Problem details:
Pull out the lines in the rows below from the line with "Task: Expand the Группа KPI dropdown arrow" to the line with "Action: tap(752, 51)", both included, and reproduce them character for character.

* Begin Material provided *

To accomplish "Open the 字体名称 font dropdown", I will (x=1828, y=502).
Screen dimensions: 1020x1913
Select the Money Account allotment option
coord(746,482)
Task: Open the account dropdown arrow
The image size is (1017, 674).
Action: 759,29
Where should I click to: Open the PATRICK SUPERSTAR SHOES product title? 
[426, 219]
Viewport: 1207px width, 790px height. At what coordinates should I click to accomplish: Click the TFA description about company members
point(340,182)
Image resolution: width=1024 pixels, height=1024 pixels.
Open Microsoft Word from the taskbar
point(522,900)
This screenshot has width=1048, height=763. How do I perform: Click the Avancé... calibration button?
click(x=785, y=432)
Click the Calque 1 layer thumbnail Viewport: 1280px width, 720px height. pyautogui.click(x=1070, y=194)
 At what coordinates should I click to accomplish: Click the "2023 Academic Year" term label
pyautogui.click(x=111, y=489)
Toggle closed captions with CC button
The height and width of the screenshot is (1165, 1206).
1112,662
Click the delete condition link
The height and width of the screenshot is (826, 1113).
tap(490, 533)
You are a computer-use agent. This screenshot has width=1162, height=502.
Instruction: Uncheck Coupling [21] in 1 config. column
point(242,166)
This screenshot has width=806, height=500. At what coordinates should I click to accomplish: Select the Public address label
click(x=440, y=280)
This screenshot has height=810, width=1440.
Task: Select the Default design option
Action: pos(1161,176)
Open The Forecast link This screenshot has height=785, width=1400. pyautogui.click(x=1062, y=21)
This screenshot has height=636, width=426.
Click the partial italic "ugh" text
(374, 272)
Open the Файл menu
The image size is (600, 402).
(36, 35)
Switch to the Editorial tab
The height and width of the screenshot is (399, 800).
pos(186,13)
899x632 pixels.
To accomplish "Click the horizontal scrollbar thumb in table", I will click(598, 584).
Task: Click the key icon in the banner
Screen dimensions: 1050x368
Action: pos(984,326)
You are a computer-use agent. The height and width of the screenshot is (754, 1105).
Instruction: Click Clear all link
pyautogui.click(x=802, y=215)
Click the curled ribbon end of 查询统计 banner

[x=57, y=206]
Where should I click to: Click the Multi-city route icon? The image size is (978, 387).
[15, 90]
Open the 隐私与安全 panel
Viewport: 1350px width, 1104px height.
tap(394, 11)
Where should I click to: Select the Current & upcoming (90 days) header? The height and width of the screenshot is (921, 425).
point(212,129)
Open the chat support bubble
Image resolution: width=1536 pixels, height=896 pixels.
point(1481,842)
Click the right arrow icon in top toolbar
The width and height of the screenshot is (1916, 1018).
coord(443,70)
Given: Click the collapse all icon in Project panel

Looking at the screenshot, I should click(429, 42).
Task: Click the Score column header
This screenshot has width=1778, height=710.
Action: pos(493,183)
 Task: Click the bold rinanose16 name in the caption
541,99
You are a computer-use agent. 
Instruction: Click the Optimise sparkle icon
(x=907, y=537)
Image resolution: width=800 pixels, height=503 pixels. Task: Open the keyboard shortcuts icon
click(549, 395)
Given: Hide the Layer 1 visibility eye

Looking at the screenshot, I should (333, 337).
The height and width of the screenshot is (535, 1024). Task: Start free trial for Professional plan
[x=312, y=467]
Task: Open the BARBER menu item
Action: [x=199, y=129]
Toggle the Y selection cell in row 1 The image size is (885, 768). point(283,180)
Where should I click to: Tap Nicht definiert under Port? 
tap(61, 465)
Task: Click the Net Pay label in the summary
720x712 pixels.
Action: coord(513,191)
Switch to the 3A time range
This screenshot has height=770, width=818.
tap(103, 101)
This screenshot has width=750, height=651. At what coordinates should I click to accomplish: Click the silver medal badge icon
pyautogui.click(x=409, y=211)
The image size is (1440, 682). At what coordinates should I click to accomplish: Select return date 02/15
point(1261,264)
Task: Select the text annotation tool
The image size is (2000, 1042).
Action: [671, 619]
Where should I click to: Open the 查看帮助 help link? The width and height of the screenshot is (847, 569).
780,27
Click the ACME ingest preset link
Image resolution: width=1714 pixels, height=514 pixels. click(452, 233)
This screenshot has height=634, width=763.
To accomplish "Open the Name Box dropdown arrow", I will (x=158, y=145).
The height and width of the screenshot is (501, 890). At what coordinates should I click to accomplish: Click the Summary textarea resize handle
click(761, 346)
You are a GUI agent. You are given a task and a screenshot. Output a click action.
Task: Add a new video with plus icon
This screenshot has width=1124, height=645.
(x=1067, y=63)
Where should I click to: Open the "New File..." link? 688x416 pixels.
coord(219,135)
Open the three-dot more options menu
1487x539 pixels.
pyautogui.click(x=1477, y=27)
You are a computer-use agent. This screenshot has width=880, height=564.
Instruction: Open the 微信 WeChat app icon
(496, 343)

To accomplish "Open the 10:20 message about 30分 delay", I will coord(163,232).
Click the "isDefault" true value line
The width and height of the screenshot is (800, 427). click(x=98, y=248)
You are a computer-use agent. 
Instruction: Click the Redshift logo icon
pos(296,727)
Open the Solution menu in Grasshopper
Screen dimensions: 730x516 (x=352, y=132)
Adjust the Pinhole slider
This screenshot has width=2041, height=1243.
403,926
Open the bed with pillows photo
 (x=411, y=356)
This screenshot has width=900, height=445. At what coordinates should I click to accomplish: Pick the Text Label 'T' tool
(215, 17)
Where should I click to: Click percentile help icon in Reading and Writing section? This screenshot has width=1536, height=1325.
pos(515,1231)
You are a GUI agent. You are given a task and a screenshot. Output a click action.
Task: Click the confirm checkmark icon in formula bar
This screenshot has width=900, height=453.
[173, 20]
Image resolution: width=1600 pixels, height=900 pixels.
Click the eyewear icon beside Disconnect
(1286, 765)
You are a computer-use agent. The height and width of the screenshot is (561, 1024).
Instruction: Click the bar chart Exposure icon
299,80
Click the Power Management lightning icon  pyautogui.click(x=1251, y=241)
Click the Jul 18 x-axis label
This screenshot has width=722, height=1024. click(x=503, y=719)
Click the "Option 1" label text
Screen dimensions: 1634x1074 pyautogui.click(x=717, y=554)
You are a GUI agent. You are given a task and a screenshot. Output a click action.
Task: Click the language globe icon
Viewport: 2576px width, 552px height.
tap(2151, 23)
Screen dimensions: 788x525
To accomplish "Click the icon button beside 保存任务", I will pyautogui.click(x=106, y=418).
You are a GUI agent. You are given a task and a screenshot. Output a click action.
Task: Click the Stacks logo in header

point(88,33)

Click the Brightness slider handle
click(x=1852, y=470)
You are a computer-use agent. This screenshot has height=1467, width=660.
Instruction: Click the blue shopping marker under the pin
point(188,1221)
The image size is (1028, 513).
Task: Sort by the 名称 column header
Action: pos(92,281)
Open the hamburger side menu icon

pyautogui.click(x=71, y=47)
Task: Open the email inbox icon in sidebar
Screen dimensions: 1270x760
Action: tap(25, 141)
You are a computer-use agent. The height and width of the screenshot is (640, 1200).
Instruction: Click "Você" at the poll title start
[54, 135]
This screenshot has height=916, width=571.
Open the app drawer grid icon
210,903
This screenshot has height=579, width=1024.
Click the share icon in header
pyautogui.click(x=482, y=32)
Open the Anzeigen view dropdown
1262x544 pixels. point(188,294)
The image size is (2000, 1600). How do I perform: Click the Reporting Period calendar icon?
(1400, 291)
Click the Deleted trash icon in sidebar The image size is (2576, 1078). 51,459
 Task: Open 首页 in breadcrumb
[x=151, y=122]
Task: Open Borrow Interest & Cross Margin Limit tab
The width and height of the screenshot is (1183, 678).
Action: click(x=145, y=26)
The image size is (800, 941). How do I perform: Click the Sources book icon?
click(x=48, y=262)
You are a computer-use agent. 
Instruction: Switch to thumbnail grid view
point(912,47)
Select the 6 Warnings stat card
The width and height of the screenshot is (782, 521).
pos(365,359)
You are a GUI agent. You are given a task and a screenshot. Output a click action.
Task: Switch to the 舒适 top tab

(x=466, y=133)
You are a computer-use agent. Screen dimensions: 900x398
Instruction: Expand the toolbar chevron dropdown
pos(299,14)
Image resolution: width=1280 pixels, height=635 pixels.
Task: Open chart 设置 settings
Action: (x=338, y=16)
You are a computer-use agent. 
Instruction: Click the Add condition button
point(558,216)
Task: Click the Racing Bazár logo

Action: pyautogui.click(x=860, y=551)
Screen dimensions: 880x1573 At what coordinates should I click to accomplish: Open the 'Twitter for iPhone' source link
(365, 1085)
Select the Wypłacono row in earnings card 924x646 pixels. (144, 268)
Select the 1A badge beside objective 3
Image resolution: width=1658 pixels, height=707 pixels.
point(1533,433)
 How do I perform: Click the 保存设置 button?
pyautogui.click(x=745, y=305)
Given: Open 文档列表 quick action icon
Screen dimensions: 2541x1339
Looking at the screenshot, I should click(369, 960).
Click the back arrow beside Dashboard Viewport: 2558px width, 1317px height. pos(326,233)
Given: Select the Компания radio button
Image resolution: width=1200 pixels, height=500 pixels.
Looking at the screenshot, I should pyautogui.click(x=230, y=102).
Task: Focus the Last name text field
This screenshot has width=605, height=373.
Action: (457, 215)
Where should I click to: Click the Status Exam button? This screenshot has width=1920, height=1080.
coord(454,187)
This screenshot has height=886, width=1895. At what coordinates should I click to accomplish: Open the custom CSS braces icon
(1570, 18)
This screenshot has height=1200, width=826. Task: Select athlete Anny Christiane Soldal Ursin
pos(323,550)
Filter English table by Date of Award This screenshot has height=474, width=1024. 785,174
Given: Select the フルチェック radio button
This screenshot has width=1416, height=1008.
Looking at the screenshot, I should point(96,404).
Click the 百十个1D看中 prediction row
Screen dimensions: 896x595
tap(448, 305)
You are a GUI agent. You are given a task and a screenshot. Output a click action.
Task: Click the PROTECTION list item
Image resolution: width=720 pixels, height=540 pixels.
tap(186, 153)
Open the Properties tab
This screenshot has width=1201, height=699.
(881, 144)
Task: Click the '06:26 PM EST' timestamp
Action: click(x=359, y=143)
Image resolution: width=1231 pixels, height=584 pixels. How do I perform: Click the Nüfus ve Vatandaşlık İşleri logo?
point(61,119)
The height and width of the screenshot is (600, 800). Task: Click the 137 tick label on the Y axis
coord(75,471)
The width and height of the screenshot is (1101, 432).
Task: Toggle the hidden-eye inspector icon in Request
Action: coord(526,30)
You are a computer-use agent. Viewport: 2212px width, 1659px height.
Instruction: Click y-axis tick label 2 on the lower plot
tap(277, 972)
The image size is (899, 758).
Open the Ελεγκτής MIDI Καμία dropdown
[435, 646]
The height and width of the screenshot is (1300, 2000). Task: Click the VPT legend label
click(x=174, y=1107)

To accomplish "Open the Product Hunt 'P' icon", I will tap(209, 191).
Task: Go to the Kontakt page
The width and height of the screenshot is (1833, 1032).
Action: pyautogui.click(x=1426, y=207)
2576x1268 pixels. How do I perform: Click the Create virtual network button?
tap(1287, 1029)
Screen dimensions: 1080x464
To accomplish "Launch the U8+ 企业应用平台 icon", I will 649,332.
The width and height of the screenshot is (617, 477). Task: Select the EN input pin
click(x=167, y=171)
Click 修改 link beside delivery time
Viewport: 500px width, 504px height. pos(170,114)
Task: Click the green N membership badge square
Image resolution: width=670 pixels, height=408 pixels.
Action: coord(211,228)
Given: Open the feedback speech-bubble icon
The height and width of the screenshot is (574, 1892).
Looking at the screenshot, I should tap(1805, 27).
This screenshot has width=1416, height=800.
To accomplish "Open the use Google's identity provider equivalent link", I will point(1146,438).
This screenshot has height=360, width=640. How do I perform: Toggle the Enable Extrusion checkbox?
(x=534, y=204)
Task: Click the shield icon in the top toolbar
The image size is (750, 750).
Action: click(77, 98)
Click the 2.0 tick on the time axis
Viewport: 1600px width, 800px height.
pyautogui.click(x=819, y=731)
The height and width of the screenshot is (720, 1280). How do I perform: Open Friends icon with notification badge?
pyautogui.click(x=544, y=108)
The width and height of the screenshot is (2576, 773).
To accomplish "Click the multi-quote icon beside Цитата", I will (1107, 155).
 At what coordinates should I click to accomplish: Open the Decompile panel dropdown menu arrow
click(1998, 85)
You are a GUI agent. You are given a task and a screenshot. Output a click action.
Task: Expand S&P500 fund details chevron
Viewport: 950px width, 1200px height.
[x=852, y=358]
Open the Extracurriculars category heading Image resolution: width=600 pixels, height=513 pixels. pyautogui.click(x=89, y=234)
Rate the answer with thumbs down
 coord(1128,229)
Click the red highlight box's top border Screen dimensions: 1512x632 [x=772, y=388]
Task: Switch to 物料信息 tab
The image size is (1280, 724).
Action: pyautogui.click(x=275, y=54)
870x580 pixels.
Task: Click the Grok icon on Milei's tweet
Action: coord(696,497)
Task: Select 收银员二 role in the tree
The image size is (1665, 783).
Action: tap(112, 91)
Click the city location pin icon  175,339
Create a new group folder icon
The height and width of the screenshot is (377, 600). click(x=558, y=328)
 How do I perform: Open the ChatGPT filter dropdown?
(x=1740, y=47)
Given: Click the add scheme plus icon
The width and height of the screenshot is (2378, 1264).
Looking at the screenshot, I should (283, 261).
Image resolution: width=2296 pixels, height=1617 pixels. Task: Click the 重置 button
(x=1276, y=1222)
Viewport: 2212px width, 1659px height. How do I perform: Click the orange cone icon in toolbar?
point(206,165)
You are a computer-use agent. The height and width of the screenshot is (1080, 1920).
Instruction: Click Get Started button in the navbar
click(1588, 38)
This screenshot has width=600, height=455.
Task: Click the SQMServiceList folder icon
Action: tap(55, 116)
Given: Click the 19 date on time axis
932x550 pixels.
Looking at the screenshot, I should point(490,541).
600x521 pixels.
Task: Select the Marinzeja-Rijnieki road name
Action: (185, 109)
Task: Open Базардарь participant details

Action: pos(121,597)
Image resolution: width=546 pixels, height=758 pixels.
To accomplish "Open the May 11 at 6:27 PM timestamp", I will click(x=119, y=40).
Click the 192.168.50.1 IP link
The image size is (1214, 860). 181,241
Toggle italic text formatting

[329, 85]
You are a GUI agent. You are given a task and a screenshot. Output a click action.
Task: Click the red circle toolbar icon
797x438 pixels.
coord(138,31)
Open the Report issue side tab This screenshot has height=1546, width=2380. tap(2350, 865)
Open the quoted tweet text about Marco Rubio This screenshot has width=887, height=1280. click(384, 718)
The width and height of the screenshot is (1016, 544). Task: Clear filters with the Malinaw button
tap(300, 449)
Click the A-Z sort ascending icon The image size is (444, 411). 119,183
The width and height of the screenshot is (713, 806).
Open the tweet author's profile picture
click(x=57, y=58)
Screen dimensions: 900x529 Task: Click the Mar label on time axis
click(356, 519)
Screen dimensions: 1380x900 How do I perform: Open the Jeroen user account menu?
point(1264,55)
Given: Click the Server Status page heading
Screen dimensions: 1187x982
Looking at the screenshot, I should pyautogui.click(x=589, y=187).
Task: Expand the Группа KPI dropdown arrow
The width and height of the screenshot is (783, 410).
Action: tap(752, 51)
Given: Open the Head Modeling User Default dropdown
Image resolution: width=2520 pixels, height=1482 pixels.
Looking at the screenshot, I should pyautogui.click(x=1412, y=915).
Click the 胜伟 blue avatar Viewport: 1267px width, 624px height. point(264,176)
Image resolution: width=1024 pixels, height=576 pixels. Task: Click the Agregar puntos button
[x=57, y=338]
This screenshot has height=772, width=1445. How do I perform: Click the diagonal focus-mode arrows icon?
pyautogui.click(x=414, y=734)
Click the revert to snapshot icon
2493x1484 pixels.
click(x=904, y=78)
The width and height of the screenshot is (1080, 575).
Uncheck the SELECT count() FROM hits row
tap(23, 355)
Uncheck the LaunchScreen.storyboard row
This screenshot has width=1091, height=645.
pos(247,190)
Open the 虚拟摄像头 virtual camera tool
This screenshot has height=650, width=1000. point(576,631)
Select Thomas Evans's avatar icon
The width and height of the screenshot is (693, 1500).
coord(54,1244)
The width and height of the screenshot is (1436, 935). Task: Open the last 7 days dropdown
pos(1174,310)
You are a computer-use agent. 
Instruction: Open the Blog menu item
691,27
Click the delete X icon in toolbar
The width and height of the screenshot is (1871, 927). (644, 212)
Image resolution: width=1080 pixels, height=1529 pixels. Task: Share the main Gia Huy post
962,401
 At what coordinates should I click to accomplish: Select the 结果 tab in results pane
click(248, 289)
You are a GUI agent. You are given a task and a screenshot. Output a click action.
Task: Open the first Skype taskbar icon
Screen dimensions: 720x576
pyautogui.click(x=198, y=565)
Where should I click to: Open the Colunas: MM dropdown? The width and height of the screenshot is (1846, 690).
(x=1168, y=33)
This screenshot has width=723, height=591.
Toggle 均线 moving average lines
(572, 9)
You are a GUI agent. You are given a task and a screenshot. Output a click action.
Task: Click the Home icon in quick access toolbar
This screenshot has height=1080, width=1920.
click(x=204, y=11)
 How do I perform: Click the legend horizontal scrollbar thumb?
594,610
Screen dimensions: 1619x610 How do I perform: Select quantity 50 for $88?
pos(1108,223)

* End Material provided *

The output:
Task: Expand the Группа KPI dropdown arrow
The width and height of the screenshot is (783, 410).
Action: tap(752, 51)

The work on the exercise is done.